54回 物性若手夏の学校 2009 トップはじめにプログラム会場案内参加費用各種データ協賛・後援スタッフ紹介

中性子散乱の最前線

社本 真一 先生

日本原子力研究開発機構 量子ビーム応用研究部門 中性子物質科学研究ユニット ユニット長

分野:中性子散乱実験

概要

中性子は磁気モーメントをもつが,電荷を持たない粒子である.

室温の水などで速度を減速された中性子は,その波長とともに運動量とエネルギーの関係において,物質内の電子スピンや格子の素励起を調べるのに非常に適している.またパルス中性子では広い逆格子空間の散乱パターンを飛行時間法により効率よく測定できることから,その散乱パターンをフーリエ変換することで実空間での対相関関数を正確に求めることができる.その特徴を利用して,周期構造をもたないアモルファスの構造から結晶性の物質の構造まで,幅広く物質の構造解析に用いられる.さらにその中間に存在する乱れた結晶性物質やナノ物質の構造解析も可能である.
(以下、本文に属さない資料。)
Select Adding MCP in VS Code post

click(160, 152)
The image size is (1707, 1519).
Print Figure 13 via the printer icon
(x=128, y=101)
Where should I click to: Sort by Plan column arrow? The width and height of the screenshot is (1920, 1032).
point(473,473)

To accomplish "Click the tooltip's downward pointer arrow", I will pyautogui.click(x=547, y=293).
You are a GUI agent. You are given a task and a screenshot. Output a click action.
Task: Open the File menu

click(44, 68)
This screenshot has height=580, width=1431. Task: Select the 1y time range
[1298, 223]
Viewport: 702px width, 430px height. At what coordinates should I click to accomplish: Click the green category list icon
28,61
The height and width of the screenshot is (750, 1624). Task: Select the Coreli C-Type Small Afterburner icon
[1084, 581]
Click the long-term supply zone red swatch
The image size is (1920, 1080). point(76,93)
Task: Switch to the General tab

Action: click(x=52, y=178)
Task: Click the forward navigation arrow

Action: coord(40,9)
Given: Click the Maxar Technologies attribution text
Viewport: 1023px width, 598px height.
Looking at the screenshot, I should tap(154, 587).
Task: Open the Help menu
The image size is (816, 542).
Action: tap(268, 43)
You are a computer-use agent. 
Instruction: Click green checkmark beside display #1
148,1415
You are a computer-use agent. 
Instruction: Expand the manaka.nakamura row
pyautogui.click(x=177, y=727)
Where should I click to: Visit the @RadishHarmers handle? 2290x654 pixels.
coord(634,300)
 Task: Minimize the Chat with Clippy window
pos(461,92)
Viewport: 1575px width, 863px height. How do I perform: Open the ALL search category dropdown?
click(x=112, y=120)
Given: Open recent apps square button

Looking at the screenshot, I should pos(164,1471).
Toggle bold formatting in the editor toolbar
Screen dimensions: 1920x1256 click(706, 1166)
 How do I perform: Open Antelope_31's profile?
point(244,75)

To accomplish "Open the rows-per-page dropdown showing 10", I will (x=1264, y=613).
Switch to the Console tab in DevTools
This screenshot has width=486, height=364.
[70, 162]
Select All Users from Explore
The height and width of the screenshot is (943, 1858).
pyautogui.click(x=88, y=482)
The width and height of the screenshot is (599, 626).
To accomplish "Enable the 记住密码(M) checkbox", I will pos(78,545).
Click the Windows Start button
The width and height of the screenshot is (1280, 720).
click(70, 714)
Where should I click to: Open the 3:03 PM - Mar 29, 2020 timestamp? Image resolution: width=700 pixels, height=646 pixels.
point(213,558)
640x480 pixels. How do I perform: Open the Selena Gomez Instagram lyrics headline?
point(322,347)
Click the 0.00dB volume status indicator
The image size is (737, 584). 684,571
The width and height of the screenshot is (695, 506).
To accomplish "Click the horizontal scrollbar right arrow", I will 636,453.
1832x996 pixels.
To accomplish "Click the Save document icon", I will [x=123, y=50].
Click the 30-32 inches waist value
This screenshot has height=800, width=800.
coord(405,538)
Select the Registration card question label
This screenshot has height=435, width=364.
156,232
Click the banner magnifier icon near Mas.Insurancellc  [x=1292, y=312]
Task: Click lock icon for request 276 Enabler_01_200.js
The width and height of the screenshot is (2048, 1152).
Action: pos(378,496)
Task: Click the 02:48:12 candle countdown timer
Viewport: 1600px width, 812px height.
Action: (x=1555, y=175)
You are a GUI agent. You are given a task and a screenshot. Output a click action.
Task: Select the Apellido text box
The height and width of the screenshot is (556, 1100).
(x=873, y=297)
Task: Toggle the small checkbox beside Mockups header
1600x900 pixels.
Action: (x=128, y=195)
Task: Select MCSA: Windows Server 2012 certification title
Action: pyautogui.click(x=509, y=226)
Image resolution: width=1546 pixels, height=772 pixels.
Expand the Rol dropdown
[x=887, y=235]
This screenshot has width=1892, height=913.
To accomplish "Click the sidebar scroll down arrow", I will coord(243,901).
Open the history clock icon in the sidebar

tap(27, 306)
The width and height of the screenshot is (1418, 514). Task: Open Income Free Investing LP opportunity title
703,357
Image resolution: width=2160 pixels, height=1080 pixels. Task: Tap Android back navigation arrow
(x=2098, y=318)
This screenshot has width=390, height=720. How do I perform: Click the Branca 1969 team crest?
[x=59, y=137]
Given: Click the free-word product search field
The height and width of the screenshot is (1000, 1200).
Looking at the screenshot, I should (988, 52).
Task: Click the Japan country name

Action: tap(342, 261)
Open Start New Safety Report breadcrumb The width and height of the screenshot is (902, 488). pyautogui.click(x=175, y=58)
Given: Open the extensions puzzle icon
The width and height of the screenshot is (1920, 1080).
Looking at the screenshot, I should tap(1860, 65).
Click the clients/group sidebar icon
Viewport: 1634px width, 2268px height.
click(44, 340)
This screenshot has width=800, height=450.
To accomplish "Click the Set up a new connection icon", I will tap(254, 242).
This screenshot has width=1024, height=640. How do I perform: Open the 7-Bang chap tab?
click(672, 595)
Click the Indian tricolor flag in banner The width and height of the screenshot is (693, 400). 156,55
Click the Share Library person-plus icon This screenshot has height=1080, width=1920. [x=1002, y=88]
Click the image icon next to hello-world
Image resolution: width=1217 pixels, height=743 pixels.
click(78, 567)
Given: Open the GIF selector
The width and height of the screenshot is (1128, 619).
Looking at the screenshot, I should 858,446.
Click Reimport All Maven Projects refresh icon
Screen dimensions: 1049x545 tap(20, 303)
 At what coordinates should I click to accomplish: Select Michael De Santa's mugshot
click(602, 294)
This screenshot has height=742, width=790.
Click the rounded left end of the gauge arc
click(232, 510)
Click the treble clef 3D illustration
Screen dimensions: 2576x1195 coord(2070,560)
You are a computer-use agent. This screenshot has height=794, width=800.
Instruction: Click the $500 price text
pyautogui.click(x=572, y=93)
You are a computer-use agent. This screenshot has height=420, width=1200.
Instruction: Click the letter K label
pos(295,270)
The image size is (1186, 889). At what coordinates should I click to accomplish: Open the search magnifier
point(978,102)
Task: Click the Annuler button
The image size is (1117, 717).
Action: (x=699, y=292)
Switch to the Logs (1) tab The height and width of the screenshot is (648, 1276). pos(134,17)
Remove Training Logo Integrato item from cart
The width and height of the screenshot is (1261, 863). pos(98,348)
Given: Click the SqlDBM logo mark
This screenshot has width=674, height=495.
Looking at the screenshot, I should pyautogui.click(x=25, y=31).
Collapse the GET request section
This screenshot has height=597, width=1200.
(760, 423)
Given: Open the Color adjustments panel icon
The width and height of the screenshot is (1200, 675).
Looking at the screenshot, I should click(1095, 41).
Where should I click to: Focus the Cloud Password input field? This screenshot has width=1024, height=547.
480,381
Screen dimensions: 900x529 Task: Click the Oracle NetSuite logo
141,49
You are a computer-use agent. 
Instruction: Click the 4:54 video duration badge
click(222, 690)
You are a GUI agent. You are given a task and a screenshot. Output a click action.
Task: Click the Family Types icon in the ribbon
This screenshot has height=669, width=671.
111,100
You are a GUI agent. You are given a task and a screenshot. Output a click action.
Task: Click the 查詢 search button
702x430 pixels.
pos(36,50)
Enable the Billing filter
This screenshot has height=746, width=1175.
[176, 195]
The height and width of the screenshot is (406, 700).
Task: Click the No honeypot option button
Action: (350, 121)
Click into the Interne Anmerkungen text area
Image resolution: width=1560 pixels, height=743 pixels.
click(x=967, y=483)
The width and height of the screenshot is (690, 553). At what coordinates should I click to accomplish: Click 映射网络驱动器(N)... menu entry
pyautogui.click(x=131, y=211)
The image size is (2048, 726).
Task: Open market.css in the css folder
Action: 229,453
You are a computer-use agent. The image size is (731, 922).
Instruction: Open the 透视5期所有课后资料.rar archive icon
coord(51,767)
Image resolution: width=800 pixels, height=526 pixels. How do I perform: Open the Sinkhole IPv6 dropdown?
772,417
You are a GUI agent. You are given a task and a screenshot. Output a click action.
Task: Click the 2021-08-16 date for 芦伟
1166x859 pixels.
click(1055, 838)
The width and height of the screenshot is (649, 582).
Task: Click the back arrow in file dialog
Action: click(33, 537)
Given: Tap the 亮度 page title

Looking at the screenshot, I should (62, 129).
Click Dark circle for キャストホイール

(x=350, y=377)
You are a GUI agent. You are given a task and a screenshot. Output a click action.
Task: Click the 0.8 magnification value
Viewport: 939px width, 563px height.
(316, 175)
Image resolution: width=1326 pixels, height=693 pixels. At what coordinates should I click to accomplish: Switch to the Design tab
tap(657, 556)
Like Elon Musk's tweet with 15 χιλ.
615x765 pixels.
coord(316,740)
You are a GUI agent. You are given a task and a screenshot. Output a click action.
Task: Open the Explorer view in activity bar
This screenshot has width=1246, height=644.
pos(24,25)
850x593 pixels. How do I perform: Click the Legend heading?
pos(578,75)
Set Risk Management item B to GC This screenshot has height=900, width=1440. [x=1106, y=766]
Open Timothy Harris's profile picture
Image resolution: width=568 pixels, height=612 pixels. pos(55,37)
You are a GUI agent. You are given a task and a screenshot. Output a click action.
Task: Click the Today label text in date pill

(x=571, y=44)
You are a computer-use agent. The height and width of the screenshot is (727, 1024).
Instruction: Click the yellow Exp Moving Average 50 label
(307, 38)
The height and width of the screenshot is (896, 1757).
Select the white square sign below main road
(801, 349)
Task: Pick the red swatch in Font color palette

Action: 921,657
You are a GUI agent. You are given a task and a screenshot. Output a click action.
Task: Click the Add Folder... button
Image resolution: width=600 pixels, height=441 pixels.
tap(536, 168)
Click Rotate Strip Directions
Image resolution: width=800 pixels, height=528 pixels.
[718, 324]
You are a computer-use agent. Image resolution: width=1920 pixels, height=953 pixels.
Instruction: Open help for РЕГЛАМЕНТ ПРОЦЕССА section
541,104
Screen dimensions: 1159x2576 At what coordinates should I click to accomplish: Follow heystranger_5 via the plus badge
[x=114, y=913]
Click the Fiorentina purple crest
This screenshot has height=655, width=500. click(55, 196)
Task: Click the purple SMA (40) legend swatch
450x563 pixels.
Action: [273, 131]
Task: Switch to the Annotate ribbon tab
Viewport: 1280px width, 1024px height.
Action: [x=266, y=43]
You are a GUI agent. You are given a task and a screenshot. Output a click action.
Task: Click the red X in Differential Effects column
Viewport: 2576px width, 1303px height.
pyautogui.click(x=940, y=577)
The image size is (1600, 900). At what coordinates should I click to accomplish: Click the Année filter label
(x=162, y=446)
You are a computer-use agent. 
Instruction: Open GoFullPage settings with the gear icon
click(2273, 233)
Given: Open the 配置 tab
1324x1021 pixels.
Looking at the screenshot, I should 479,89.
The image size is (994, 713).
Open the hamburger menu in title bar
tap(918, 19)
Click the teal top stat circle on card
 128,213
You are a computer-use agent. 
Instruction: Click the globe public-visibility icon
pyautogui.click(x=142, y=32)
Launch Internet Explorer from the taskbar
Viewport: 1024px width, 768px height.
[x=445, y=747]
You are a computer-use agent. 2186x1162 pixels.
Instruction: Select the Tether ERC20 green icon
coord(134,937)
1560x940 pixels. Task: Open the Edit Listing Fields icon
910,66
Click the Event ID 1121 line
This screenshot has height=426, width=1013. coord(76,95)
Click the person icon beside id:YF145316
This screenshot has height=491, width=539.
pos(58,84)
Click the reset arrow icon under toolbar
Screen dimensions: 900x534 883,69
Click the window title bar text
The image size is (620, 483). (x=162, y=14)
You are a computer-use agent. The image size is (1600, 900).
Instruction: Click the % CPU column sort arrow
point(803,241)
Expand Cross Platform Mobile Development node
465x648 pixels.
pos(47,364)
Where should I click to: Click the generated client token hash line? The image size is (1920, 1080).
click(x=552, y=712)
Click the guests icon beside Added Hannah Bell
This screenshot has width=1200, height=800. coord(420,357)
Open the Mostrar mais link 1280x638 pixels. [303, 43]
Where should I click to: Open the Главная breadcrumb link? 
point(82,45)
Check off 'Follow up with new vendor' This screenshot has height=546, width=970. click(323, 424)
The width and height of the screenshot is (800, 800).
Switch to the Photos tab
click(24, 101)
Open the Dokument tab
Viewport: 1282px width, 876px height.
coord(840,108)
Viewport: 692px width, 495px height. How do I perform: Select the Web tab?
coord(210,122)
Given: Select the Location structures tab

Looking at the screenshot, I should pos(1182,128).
ここではパルス中性子を利用した構造およびそのダイナミクスの研究について,これまでの日本での先駆的な研究や放射光X線回折との比較を含めて概要を紹介しながら,J-PARC 物質・生命科学実験施設と研究用原子炉施設JRR-3の散乱装置,そして一部ではあるが特徴ある海外の中性子散乱施設の装置もあわせて紹介する.

さらに最近の研究でわかってきた実空間の構造の乱れ,およびその物性とのかかわりについて,平均構造との違いを含めてわかりやすく紹介したい.

世話人からのメッセージ

「中性子散乱は磁気構造を見るもの」と思ってる方はいませんか?確かに磁気構造決定のための強力なプローブですが、中性子の使い道はそれだけではありません。線源の建設と運営にかかるコストを実験成果で回収するかのように、非弾性・準弾性・散漫散乱などのスペクトルから様々な情報を引き出す解析手法が存在します。社本先生は、すでに稼働を始めた大強度陽子加速器施設J-PARCにて中性子散乱を用いた物質科学研究を統括してらっしゃいます。

講義では中性子散乱の理論的基礎から各手法の概要、最新の動向などをお話しして頂く予定です。J-PARCという世界最高レベルのパルス中性子源によってこれまで考えられなかった実験データが得られるだろうと言われている今、これは中性子散乱について学ぶ絶好のチャンスです!今まで縁がなかった方こそ是非!